As a person of color and daughter of Taiwanese immigrants, Jennifer is deeply committed to amplifying voices from persons with disabilities, BIPOC, LGBTQ, underrepresented, marginalized, and neurodiverse communities. Her ultimate goal is to work in concert with authors to create books that will have a lasting positive social impact on the world—books that inform, entertain, and inspire.
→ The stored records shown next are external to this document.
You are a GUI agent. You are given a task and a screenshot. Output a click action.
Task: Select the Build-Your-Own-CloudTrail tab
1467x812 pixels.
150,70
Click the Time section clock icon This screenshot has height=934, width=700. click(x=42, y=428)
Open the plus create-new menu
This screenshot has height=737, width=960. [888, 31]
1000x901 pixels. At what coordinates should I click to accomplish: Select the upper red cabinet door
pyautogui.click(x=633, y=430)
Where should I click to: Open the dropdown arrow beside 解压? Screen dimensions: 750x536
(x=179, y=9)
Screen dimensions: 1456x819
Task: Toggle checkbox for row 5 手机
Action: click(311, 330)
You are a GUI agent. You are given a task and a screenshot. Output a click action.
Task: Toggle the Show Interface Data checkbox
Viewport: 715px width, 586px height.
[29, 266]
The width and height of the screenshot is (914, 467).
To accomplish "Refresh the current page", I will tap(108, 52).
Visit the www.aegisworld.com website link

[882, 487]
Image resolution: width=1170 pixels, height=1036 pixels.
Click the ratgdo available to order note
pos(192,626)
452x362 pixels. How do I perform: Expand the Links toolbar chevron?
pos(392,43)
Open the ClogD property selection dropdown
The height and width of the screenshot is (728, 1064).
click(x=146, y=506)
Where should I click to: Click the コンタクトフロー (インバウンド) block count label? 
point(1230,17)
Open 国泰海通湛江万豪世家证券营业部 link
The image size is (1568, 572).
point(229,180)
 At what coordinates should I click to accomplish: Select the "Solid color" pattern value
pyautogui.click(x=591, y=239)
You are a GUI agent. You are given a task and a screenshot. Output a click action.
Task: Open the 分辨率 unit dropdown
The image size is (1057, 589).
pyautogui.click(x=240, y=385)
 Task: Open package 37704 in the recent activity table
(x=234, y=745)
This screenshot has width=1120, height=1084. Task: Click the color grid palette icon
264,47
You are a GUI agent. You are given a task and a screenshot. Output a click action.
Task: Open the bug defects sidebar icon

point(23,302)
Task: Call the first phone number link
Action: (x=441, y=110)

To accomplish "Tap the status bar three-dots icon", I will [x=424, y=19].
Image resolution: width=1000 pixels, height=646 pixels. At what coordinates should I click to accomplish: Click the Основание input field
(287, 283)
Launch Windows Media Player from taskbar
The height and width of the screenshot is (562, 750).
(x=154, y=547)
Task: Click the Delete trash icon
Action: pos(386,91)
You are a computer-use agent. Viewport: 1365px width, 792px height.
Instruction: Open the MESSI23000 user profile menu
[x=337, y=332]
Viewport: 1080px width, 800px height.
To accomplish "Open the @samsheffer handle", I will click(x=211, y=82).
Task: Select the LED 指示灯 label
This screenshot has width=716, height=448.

In her free time, you can find Jennifer relaxing with a good book, trying to complete a recipe with too many ingredients, or exploring the Lone Star State with her family.
She is seeking:
In nonfiction, she seeks cookbooks, memoir, narrative nonfiction, and prescriptive nonfiction. She loves nonfiction (narrative or memoir with a platform) that sheds light on an unseen corner in society or history. Prescriptive nonfiction with practical takeaways, cookbooks with a unique angle or narratives centered on culinary life (see David Chang’s Eat a Peach), lifestyle titles (see Kate Oliver’s The Modern Caravan), humorous or visually-driven projects, and business books that read like memoir. Big idea books that shift how we perceive or navigate the world.
In fiction, she seeks: middle grade, young adult, graphic novels, bookclub fiction, commercial/mainstream fiction, and women’s fiction. She loves middle grade and young adult that has heart and humor or visually-driven elements (see Remy Lai’s Pie in the Sky). She gravitates toward contemporary fiction that braids together issues of social significance and identity (see Angie Kim’s Miracle Creek).
She is NOT seeking: science-fiction, fantasy; romance; screenplays.
Recent nonfiction titles Jennifer represented include Stuart Palley’s memoir Into The Inferno; 101-year old physician and mother of holistic medicine Dr. Gladys McGary’s The Well-Lived Life: A Centenarian Doctor’s Six Secrets to Health and Happiness at Any Age; Kate Oliver’s The Modern Caravan; contributing cartoonist for The New Yorker and BuzzFeed, artist Natalya Lobanova’s Everyone is Awful, a debut collection of darkly humorous comics; and clinical professor at Stanford University School of Medicine Dr. Elizabeth Landsverk’s Living in the Moment.
Recent fiction titles Jennifer represented include author Kristen Kiesling’s The Harrowing, a YA graphic novel about a psychic teen girl who is forced to use her powers to track down killers, until she discovers her boyfriend is her next target; Lily Quan’s middle-grade novelization of Disney-Pixar movie Turning Red; and Rebecca Kelley’s contemporary novel No One Knows Us Here.